— Begin Source records —
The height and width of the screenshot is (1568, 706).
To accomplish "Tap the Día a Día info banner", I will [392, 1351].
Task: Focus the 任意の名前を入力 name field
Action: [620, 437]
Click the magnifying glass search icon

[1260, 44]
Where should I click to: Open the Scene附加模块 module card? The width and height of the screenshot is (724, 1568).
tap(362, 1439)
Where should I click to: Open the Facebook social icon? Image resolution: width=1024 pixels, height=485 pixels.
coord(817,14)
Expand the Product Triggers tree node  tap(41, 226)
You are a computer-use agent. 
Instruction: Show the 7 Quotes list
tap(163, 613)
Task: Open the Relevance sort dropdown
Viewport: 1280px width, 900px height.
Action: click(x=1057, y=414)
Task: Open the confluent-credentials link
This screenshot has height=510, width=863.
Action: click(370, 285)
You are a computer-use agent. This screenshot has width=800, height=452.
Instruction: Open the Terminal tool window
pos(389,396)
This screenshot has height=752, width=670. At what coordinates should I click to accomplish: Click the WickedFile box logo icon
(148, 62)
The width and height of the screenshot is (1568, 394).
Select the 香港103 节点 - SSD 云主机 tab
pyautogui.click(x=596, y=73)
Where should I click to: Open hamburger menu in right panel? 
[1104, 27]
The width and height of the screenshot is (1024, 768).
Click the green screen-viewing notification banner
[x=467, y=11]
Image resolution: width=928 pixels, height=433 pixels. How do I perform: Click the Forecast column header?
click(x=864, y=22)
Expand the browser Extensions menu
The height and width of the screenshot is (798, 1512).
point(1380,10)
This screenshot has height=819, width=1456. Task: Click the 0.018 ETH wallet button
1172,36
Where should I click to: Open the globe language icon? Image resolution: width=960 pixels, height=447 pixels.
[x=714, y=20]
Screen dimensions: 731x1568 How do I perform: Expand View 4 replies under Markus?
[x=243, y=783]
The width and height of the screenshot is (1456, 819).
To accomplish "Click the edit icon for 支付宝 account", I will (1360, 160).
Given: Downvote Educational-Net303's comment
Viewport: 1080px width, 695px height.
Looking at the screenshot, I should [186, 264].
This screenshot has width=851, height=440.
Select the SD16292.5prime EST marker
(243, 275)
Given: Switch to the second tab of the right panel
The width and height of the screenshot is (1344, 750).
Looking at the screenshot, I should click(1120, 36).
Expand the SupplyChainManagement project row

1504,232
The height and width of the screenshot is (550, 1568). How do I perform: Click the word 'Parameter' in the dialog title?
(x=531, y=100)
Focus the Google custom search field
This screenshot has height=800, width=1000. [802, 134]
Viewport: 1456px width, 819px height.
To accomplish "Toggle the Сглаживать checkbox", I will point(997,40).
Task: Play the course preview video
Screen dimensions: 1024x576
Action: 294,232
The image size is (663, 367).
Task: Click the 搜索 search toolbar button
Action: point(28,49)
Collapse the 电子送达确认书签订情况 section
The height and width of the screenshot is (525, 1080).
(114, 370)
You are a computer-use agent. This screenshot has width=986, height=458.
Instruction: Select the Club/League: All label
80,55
— End Source records —
▶ **Task directions**: Copy out the rows word for word, from the first line up to and including the line that contains "tap(362, 1439)".

▶ **Correct answer**:
The height and width of the screenshot is (1568, 706).
To accomplish "Tap the Día a Día info banner", I will [392, 1351].
Task: Focus the 任意の名前を入力 name field
Action: [620, 437]
Click the magnifying glass search icon

[1260, 44]
Where should I click to: Open the Scene附加模块 module card? The width and height of the screenshot is (724, 1568).
tap(362, 1439)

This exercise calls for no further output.